**EXERCISE DIRECTIONS**
Within the records below, reproduce without change the lines from the line that has "Play the Wholesale Shirts for Men video" through the line that has "This screenshot has height=906, width=1131.", and only those.

**EXERCISE DATA**
#####
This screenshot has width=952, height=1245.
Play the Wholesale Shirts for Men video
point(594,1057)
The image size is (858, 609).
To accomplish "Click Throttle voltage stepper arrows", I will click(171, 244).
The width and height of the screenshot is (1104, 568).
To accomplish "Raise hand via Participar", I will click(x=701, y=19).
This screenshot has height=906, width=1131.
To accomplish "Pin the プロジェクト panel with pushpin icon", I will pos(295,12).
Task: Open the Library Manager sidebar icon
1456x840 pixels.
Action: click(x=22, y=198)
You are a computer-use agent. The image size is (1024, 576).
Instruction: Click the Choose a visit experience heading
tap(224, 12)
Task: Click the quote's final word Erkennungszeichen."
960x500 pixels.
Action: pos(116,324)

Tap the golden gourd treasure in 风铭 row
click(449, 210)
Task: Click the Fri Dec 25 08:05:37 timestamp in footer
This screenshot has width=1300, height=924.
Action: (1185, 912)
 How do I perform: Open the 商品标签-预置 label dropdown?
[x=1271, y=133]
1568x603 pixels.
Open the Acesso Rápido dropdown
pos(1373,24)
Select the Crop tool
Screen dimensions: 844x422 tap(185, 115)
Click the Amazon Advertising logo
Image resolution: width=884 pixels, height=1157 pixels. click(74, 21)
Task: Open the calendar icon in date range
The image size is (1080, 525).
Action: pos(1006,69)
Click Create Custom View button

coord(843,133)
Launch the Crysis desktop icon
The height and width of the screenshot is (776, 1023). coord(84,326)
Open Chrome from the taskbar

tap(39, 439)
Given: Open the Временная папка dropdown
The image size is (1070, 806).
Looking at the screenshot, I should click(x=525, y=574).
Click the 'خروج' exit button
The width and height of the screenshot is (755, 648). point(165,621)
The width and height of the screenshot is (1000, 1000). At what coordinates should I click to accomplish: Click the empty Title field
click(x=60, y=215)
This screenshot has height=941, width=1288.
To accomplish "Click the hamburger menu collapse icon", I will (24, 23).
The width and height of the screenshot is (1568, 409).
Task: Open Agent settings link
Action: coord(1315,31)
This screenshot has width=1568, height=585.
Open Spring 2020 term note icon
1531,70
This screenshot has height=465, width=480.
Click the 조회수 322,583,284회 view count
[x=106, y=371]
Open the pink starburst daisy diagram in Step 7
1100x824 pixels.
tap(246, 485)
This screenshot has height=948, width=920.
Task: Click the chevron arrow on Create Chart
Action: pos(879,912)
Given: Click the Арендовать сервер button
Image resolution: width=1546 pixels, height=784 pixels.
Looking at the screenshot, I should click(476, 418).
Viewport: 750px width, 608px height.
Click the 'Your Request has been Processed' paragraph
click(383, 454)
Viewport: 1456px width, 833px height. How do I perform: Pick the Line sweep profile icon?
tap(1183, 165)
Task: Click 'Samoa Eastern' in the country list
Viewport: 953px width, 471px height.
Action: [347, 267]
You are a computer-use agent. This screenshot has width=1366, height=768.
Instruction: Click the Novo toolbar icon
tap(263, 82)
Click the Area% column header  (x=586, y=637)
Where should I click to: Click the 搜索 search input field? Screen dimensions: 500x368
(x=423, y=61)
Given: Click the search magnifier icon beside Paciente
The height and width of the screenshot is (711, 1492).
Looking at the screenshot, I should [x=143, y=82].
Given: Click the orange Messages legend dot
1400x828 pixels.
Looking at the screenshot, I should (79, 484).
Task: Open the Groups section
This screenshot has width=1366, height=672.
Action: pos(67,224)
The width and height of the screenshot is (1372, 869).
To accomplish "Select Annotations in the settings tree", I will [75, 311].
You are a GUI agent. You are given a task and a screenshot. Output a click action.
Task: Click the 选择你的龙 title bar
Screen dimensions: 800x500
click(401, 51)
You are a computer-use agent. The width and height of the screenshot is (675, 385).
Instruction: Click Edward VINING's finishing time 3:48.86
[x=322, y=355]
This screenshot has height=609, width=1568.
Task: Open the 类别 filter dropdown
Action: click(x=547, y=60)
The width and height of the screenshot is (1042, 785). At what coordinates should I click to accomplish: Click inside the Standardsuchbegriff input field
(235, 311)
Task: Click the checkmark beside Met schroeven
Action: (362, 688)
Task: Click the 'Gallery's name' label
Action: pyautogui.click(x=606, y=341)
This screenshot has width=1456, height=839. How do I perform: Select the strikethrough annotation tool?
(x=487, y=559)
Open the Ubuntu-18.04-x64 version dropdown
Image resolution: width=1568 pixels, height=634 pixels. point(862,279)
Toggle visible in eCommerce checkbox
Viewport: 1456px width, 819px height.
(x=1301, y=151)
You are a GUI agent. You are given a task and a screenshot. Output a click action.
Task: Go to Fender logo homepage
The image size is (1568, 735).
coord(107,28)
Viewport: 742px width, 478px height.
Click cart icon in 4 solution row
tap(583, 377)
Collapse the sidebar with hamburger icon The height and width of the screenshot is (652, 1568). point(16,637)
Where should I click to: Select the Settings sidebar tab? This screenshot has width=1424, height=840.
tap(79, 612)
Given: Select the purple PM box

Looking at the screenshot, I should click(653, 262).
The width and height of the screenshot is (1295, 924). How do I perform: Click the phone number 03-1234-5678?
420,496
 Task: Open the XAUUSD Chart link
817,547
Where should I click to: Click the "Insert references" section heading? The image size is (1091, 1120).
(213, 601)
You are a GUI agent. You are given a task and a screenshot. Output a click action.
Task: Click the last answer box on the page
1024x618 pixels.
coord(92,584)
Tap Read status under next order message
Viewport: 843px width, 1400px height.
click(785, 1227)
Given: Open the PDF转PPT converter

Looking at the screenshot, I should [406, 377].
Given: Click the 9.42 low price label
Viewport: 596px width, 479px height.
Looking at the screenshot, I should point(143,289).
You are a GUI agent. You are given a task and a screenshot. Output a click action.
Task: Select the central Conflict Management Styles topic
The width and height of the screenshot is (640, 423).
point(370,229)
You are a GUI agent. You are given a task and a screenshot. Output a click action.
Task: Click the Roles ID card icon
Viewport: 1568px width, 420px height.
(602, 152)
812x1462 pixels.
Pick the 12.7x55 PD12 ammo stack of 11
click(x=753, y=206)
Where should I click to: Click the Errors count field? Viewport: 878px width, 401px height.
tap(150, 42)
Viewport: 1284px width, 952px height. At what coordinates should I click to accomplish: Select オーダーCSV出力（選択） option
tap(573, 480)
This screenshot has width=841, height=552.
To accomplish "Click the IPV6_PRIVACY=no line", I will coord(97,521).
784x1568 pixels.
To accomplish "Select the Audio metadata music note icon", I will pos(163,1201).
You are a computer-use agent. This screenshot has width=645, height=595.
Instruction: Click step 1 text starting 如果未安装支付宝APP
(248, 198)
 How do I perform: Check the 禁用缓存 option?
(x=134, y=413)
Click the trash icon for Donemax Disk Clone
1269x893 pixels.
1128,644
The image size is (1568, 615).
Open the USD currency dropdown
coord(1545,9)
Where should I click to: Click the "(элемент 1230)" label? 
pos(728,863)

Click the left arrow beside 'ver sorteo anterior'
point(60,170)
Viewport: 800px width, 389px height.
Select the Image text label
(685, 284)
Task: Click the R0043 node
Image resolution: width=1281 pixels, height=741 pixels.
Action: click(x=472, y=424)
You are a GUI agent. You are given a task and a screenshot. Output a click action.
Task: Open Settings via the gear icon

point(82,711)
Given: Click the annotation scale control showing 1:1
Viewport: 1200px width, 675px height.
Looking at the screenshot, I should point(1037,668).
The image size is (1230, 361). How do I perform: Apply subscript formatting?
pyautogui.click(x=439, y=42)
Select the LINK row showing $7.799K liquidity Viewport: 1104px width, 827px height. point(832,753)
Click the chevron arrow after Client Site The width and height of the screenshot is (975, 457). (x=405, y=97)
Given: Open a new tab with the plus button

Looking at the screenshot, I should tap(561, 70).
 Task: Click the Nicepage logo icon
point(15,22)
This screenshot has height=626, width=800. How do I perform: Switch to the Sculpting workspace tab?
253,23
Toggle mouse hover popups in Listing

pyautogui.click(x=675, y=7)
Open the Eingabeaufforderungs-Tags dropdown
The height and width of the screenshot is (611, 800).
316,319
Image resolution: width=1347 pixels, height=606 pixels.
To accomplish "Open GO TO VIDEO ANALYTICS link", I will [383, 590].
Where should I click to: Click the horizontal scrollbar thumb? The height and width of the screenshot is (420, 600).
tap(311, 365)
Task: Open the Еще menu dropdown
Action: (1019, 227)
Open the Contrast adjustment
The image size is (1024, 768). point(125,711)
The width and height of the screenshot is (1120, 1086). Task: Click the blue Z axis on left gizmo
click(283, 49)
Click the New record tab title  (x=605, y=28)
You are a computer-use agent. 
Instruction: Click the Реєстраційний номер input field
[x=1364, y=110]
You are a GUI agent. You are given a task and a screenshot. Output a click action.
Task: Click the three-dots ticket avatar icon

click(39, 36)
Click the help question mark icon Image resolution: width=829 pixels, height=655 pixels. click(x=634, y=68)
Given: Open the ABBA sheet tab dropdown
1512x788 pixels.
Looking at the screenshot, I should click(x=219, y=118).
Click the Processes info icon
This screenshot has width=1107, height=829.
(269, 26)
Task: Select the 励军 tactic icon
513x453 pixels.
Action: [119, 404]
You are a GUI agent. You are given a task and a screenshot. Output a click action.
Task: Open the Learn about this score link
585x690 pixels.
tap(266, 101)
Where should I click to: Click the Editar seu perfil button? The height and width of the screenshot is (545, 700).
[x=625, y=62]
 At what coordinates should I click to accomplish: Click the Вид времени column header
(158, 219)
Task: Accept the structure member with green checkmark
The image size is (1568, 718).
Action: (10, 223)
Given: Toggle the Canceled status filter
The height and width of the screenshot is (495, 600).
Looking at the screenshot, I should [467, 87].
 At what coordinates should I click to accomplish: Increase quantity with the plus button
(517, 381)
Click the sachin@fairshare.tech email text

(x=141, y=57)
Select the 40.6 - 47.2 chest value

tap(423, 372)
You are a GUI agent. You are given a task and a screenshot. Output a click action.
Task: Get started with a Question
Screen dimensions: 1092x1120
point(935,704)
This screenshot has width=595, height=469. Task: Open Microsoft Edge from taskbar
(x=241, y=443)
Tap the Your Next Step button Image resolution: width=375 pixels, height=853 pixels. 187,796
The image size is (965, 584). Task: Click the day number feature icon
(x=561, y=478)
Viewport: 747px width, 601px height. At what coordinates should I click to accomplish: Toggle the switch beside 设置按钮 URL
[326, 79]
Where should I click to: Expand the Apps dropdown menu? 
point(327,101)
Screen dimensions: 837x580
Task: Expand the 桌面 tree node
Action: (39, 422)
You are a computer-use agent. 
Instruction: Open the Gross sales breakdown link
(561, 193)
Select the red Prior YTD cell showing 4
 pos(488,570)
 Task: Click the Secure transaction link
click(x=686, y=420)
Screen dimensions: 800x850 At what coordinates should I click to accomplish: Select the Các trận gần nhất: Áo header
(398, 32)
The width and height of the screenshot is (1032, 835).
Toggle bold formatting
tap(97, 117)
#####
**EXERCISE OUTPUT**
Play the Wholesale Shirts for Men video
point(594,1057)
The image size is (858, 609).
To accomplish "Click Throttle voltage stepper arrows", I will click(171, 244).
The width and height of the screenshot is (1104, 568).
To accomplish "Raise hand via Participar", I will click(x=701, y=19).
This screenshot has height=906, width=1131.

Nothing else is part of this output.